*WHAT IS BEING ASKED*:
Revise the listing from the line that has "pixels, height=550 pixels." through the line that has "Looking at the image, I should click on (127, 464).", swapping "coordinate pair" for "coordinate tuple" and keeping everything else the same. Give back only those lines.

*MATERIAL FOR THIS EXERCISE*:

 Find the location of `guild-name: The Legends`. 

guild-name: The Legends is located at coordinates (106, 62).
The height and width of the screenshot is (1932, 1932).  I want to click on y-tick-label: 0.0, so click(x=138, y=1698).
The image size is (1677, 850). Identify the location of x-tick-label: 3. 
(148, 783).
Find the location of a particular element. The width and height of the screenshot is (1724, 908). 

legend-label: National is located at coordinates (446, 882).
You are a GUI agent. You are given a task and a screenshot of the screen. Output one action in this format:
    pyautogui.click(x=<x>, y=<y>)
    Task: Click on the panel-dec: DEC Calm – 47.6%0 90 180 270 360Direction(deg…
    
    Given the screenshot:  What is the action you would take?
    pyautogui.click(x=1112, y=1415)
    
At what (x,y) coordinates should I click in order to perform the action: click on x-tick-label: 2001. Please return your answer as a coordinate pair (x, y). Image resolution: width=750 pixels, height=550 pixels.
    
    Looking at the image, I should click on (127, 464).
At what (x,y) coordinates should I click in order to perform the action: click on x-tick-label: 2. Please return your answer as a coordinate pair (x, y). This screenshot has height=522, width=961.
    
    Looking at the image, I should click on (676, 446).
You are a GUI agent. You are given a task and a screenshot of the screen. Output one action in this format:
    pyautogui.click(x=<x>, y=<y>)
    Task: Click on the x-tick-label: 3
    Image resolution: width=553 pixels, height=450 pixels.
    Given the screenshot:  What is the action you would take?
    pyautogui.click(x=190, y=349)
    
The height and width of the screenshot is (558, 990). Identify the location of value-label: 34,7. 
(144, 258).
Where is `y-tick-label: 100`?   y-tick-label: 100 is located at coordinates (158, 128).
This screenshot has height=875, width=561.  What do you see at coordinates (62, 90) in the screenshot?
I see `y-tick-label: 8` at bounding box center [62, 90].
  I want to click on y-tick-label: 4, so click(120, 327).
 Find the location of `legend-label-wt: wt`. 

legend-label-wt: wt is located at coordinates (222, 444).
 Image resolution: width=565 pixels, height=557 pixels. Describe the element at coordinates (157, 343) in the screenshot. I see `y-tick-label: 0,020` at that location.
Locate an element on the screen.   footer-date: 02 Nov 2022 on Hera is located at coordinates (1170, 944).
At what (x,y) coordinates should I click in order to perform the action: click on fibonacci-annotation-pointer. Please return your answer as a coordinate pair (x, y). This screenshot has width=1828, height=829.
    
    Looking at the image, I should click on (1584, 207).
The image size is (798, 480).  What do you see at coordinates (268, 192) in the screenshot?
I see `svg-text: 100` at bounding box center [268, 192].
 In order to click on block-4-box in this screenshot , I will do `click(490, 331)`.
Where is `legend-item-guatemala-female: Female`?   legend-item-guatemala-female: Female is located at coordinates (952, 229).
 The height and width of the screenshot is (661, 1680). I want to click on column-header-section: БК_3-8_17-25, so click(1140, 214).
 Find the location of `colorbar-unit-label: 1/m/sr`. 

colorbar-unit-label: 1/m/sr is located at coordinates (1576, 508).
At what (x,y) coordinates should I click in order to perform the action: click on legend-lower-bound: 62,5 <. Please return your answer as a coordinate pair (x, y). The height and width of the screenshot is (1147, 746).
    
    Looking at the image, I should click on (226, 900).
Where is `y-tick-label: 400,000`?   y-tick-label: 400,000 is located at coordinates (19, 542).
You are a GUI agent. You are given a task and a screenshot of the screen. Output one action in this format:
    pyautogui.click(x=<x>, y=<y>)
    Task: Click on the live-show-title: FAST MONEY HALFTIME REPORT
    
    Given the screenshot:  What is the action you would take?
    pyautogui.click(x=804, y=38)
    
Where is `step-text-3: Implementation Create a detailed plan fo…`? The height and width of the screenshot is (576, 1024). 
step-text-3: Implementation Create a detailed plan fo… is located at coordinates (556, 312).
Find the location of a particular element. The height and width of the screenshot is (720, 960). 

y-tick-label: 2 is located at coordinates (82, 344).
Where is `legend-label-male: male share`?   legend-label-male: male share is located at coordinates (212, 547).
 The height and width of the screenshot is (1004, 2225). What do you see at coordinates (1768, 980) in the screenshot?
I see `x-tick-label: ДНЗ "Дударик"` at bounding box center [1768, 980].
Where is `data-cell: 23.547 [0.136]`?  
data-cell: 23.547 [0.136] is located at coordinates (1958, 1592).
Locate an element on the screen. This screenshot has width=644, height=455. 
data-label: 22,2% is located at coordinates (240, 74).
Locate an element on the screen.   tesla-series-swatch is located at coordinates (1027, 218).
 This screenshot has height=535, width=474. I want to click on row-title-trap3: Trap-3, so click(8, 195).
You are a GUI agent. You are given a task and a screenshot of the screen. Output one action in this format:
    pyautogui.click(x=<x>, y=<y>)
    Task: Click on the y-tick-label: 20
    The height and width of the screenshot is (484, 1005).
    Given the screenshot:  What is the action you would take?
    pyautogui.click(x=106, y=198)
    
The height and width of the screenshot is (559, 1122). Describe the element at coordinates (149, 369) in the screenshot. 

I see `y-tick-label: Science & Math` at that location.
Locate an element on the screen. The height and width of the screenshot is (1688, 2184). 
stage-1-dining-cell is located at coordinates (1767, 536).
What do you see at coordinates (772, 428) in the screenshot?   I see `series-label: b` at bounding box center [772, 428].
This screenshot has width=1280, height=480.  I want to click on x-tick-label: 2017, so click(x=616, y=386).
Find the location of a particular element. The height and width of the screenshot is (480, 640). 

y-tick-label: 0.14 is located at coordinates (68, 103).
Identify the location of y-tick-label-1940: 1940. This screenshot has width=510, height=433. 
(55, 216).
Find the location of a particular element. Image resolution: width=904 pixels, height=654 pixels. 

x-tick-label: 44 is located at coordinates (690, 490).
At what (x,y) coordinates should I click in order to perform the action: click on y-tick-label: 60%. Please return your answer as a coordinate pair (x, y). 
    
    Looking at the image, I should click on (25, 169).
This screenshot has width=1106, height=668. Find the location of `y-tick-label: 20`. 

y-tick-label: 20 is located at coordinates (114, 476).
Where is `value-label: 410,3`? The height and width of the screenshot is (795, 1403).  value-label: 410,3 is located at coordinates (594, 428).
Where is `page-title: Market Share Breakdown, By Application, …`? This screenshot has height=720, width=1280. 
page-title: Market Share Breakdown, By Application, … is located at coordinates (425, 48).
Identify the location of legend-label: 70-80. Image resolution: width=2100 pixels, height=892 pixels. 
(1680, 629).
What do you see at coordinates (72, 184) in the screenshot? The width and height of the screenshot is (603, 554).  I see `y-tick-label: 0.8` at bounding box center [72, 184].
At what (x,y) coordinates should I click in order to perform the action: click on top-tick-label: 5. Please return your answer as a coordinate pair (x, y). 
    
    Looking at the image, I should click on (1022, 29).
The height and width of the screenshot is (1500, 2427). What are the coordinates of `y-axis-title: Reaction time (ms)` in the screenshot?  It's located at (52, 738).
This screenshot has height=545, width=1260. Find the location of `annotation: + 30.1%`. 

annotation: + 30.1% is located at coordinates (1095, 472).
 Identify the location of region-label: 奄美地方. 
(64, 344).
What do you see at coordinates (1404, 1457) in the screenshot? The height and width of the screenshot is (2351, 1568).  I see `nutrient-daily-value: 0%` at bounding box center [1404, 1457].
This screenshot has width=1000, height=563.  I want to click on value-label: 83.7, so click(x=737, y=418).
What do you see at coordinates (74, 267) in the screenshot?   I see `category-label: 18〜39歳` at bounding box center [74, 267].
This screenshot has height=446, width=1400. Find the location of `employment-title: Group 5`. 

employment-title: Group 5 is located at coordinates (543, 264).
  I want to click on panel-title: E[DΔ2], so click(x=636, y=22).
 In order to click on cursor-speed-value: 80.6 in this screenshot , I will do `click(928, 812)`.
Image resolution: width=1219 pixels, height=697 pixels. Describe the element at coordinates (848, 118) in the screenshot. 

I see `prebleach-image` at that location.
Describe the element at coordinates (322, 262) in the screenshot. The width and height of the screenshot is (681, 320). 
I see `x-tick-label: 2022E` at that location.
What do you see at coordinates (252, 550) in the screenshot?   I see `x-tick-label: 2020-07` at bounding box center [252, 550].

*TASK RESULT*:
At what (x,y) coordinates should I click in order to perform the action: click on x-tick-label: 2001. Please return your answer as a coordinate tuple (x, y). Image resolution: width=750 pixels, height=550 pixels.
    
    Looking at the image, I should click on (127, 464).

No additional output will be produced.